The Republicans are coming into the game with a lot of constraints. There is urgency to get the economy moving in the right direction with significantly greater speed. There is an expectation of significant job creation and growth in the private sector. At the same time, there is also an air of opinion that says “get control of the spending”. The question now becomes what measures can the Republicans push through that will set well with all three of these constraints? This may be some difficult water to navigate in that Obama and company have spent about all the money that America is willing to tolerate on stimulus packages, economic investment, and union support. Better ideas with some stronger results must emerge and America is looking to the Republicans to accomplish that task. Obama and company are betting that the task is too great for the Republicans to succeed thus they bear no real blame in stepping out of the way and bear no shame in attempting to take credit if indeed there are successes between now and 2012.

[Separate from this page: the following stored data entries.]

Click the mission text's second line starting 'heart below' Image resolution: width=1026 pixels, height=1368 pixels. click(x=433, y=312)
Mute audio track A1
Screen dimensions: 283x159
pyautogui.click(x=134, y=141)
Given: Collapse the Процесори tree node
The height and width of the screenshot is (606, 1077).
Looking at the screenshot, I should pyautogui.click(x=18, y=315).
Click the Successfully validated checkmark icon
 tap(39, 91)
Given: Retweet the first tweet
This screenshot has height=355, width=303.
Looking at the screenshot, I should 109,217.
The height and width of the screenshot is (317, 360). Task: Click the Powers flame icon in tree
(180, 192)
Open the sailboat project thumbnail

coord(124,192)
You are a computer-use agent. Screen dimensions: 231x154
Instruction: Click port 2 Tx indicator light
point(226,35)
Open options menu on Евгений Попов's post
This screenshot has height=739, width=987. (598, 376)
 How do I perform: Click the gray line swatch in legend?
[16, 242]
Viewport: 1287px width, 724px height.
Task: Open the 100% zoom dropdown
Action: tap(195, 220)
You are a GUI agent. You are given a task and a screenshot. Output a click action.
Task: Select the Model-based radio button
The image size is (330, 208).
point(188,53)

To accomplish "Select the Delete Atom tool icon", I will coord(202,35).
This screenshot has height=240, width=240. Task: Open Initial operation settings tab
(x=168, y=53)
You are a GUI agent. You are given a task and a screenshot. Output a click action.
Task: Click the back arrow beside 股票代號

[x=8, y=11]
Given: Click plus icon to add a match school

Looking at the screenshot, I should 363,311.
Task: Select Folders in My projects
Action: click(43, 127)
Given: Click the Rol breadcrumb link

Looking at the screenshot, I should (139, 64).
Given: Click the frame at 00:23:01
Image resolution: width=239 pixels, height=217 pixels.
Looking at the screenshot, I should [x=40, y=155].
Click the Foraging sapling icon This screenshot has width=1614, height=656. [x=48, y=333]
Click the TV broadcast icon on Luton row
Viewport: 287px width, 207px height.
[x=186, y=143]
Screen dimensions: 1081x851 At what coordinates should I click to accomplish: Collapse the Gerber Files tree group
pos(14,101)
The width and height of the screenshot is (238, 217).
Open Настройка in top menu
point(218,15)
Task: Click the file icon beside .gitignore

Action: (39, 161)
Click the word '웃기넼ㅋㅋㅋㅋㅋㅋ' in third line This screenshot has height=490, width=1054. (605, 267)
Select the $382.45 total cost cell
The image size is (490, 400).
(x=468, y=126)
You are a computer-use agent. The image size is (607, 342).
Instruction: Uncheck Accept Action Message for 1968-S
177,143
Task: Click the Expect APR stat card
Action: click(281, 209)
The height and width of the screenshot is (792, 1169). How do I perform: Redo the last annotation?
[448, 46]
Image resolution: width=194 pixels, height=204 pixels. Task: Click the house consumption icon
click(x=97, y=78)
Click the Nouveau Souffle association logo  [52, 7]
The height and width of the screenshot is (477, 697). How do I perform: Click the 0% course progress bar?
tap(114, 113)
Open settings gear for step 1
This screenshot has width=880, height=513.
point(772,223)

Both sides would do well to get past this ‘Mexican Stand-off’ of sorts and work on some real solutions which are fiscally responsible. The vast silent majority of Americans are counting on that effort to demonstrate that compromise and consensus can be reached by both parties. The majority of Americans are tired of the same old political rhetoric, the finger-pointing, and the lavish-arrogant life styles of those who populate our government. The message is clear, “you work for us, the American taxpayer. You have a job which you asked for and we granted to you. Now do it. Don’t waste time on social agendas, reforms, and pork-barrel schemes in the backroom with some lobbyist. Get to the task at hand and get America back on track as a strong, democratic republic like it was originally designed.” That is the challenge and it damn well needs to be answered with some urgency on both sides of the aisle.
When America looks back over the past decades, efforts have been made and money spent to change America into something that no real American citizen really wanted. Our education system is in chaos and teaching everything but the basics of reading, writing, and arithmetic. The American culture is under attack and heavily subject to dilution with the influx of illegal immigrants and the on-going calls for open borders and amnesty. Special interests drive the regulatory process to a level that causes businesses to turn away and run for better ground. Legislation to regulate Cap & Trade and energy and healthcare are the mantra of the President. Political correctness, diversity, and multi-culturalism are the daily diet distributed by our liberal media.
In the end, we are bombarded with the expectation that we should be ashamed to be called Americans. We are told that the most giving, compassionate, and caring country on the face of the earth is bad. Honestly, I don’t think America is buying it, and the sooner the politicians wake up to that fact and start walking the democratic line again, the sooner they get right with most of what America is thinking.
It is high time America got back to holding its head up high and lifting up ourselves for our many accomplishments. It is high time that we discharged those in all aspects of our lives who will tell us that our system is not good; has failed, and must be reformed to something in line with the socialistic aspects of the rest of the world. It is time to change that thinking and the time is now.